Data to process ->
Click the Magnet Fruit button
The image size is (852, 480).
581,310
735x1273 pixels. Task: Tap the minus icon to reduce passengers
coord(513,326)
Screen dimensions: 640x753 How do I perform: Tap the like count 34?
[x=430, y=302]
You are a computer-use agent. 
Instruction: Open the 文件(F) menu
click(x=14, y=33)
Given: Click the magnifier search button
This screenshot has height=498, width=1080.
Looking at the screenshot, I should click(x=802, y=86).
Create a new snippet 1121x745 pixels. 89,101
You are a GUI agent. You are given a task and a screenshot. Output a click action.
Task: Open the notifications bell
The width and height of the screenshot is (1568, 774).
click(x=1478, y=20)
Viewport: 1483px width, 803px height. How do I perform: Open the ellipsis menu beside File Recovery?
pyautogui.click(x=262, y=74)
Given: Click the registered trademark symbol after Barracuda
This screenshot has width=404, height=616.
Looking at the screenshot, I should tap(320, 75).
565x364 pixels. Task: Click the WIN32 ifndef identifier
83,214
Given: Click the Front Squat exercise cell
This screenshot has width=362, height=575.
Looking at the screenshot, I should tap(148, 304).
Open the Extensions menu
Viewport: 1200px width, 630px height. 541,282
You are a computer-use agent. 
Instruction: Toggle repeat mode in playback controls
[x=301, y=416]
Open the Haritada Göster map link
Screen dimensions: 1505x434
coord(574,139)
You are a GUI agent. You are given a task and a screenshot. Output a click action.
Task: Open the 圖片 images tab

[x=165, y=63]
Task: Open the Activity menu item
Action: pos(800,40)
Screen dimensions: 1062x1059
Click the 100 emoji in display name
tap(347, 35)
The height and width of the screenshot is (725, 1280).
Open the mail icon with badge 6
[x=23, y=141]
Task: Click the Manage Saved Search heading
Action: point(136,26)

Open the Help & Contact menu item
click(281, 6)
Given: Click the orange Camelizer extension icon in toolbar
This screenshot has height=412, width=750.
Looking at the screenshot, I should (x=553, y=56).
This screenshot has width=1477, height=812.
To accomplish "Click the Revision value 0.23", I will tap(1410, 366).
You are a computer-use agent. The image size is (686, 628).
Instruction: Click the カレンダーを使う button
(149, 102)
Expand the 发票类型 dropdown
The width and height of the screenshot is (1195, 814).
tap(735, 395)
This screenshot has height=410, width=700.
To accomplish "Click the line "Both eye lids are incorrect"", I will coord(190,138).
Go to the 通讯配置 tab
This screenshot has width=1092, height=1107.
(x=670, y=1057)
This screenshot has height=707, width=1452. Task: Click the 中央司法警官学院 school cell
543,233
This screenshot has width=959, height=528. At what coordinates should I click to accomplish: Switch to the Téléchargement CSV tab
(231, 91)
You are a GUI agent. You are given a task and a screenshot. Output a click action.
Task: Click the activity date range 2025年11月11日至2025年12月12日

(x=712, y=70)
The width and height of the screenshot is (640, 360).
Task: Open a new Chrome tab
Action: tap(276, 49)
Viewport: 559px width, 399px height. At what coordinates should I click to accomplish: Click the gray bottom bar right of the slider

Exercise aim -> Search the material above for the word "will", then copy out each line that has it.

Exercise output ->
To accomplish "Click the Revision value 0.23", I will tap(1410, 366).
To accomplish "Click the line "Both eye lids are incorrect"", I will coord(190,138).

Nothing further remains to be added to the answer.